### WHAT TO DO
Copy out every one of the records below word for word, with no changes.

Records from a data source:

____________

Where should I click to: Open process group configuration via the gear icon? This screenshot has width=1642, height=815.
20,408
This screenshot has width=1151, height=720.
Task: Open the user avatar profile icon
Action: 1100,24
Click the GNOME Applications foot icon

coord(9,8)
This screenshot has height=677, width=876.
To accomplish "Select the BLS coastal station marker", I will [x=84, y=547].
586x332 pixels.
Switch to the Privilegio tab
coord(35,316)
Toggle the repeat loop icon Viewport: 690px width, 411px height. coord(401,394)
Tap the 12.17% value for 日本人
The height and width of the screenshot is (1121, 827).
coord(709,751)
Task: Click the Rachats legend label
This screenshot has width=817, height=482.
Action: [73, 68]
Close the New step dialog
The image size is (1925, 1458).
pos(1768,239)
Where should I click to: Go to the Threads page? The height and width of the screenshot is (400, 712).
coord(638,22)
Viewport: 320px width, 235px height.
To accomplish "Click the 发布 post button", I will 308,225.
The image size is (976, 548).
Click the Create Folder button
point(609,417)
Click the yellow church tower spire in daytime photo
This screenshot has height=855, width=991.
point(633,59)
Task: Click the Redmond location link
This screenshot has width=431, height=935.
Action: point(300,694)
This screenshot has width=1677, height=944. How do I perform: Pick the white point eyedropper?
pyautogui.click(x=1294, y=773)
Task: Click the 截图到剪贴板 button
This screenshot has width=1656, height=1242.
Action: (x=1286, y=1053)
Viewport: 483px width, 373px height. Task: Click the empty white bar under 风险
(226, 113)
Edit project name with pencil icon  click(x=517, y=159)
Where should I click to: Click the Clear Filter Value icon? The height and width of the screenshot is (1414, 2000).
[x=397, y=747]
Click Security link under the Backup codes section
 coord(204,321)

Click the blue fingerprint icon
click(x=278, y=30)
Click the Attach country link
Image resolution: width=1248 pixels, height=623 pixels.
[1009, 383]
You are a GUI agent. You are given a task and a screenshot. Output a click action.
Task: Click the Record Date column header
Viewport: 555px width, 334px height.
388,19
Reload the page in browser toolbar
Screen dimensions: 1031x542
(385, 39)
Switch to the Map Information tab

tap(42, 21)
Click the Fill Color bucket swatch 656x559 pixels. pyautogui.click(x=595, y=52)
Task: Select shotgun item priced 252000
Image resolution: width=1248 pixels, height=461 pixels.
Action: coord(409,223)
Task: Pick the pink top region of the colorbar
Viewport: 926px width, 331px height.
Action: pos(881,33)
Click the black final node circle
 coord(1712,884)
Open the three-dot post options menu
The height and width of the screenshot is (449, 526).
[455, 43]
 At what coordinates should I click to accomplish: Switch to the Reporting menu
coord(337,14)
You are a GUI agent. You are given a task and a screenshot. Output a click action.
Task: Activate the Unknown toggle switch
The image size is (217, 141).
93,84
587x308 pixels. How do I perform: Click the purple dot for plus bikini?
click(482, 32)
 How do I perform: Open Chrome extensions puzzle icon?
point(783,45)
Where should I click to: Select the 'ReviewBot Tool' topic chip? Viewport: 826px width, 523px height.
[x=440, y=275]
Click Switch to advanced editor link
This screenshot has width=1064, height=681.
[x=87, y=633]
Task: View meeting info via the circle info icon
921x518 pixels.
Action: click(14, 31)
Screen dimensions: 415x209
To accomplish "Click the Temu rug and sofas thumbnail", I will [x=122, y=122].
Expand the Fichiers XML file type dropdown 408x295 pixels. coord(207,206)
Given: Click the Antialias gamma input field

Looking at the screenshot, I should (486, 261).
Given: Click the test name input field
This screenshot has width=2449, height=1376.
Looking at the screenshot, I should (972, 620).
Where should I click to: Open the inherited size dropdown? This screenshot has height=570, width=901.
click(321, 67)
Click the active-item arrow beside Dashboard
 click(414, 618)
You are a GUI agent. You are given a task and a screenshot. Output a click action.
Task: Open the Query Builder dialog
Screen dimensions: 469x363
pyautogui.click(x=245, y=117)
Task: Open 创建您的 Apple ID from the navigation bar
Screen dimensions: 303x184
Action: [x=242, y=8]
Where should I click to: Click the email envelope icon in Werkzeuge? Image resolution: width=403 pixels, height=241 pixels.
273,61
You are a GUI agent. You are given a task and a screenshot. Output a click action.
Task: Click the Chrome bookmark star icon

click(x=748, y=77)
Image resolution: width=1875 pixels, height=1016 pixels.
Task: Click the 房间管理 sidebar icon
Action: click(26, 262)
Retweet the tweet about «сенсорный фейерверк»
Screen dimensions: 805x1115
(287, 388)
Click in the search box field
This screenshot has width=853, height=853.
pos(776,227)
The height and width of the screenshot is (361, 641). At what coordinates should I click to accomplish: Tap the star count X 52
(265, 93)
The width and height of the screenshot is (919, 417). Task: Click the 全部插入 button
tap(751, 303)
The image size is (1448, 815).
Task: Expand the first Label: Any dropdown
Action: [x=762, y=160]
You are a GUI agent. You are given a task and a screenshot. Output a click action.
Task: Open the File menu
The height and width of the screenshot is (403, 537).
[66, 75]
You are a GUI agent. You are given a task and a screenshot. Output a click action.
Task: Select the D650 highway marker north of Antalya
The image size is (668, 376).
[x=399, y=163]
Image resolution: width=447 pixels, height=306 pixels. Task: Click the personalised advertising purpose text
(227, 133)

____________

### OUTPUT OF THE TASK
Where should I click to: Open process group configuration via the gear icon? This screenshot has width=1642, height=815.
20,408
This screenshot has width=1151, height=720.
Task: Open the user avatar profile icon
Action: 1100,24
Click the GNOME Applications foot icon

coord(9,8)
This screenshot has height=677, width=876.
To accomplish "Select the BLS coastal station marker", I will [x=84, y=547].
586x332 pixels.
Switch to the Privilegio tab
coord(35,316)
Toggle the repeat loop icon Viewport: 690px width, 411px height. coord(401,394)
Tap the 12.17% value for 日本人
The height and width of the screenshot is (1121, 827).
coord(709,751)
Task: Click the Rachats legend label
This screenshot has width=817, height=482.
Action: [73, 68]
Close the New step dialog
The image size is (1925, 1458).
pos(1768,239)
Where should I click to: Go to the Threads page? The height and width of the screenshot is (400, 712).
coord(638,22)
Viewport: 320px width, 235px height.
To accomplish "Click the 发布 post button", I will 308,225.
The image size is (976, 548).
Click the Create Folder button
point(609,417)
Click the yellow church tower spire in daytime photo
This screenshot has height=855, width=991.
point(633,59)
Task: Click the Redmond location link
This screenshot has width=431, height=935.
Action: point(300,694)
This screenshot has width=1677, height=944. How do I perform: Pick the white point eyedropper?
pyautogui.click(x=1294, y=773)
Task: Click the 截图到剪贴板 button
This screenshot has width=1656, height=1242.
Action: (x=1286, y=1053)
Viewport: 483px width, 373px height. Task: Click the empty white bar under 风险
(226, 113)
Edit project name with pencil icon  click(x=517, y=159)
Where should I click to: Click the Clear Filter Value icon? The height and width of the screenshot is (1414, 2000).
[x=397, y=747]
Click Security link under the Backup codes section
 coord(204,321)

Click the blue fingerprint icon
click(x=278, y=30)
Click the Attach country link
Image resolution: width=1248 pixels, height=623 pixels.
[1009, 383]
You are a GUI agent. You are given a task and a screenshot. Output a click action.
Task: Click the Record Date column header
Viewport: 555px width, 334px height.
388,19
Reload the page in browser toolbar
Screen dimensions: 1031x542
(385, 39)
Switch to the Map Information tab

tap(42, 21)
Click the Fill Color bucket swatch 656x559 pixels. pyautogui.click(x=595, y=52)
Task: Select shotgun item priced 252000
Image resolution: width=1248 pixels, height=461 pixels.
Action: coord(409,223)
Task: Pick the pink top region of the colorbar
Viewport: 926px width, 331px height.
Action: pos(881,33)
Click the black final node circle
 coord(1712,884)
Open the three-dot post options menu
The height and width of the screenshot is (449, 526).
[455, 43]
 At what coordinates should I click to accomplish: Switch to the Reporting menu
coord(337,14)
You are a GUI agent. You are given a task and a screenshot. Output a click action.
Task: Activate the Unknown toggle switch
The image size is (217, 141).
93,84
587x308 pixels. How do I perform: Click the purple dot for plus bikini?
click(482, 32)
 How do I perform: Open Chrome extensions puzzle icon?
point(783,45)
Where should I click to: Select the 'ReviewBot Tool' topic chip? Viewport: 826px width, 523px height.
[x=440, y=275]
Click Switch to advanced editor link
This screenshot has width=1064, height=681.
[x=87, y=633]
Task: View meeting info via the circle info icon
921x518 pixels.
Action: click(14, 31)
Screen dimensions: 415x209
To accomplish "Click the Temu rug and sofas thumbnail", I will [x=122, y=122].
Expand the Fichiers XML file type dropdown 408x295 pixels. coord(207,206)
Given: Click the Antialias gamma input field

Looking at the screenshot, I should (486, 261).
Given: Click the test name input field
This screenshot has width=2449, height=1376.
Looking at the screenshot, I should (972, 620).
Where should I click to: Open the inherited size dropdown? This screenshot has height=570, width=901.
click(321, 67)
Click the active-item arrow beside Dashboard
 click(414, 618)
You are a GUI agent. You are given a task and a screenshot. Output a click action.
Task: Open the Query Builder dialog
Screen dimensions: 469x363
pyautogui.click(x=245, y=117)
Task: Open 创建您的 Apple ID from the navigation bar
Screen dimensions: 303x184
Action: [x=242, y=8]
Where should I click to: Click the email envelope icon in Werkzeuge? Image resolution: width=403 pixels, height=241 pixels.
273,61
You are a GUI agent. You are given a task and a screenshot. Output a click action.
Task: Click the Chrome bookmark star icon

click(x=748, y=77)
Image resolution: width=1875 pixels, height=1016 pixels.
Task: Click the 房间管理 sidebar icon
Action: click(26, 262)
Retweet the tweet about «сенсорный фейерверк»
Screen dimensions: 805x1115
(287, 388)
Click in the search box field
This screenshot has width=853, height=853.
pos(776,227)
The height and width of the screenshot is (361, 641). At what coordinates should I click to accomplish: Tap the star count X 52
(265, 93)
The width and height of the screenshot is (919, 417). Task: Click the 全部插入 button
tap(751, 303)
The image size is (1448, 815).
Task: Expand the first Label: Any dropdown
Action: [x=762, y=160]
You are a GUI agent. You are given a task and a screenshot. Output a click action.
Task: Open the File menu
The height and width of the screenshot is (403, 537).
[66, 75]
You are a GUI agent. You are given a task and a screenshot. Output a click action.
Task: Select the D650 highway marker north of Antalya
The image size is (668, 376).
[x=399, y=163]
Image resolution: width=447 pixels, height=306 pixels. Task: Click the personalised advertising purpose text
(227, 133)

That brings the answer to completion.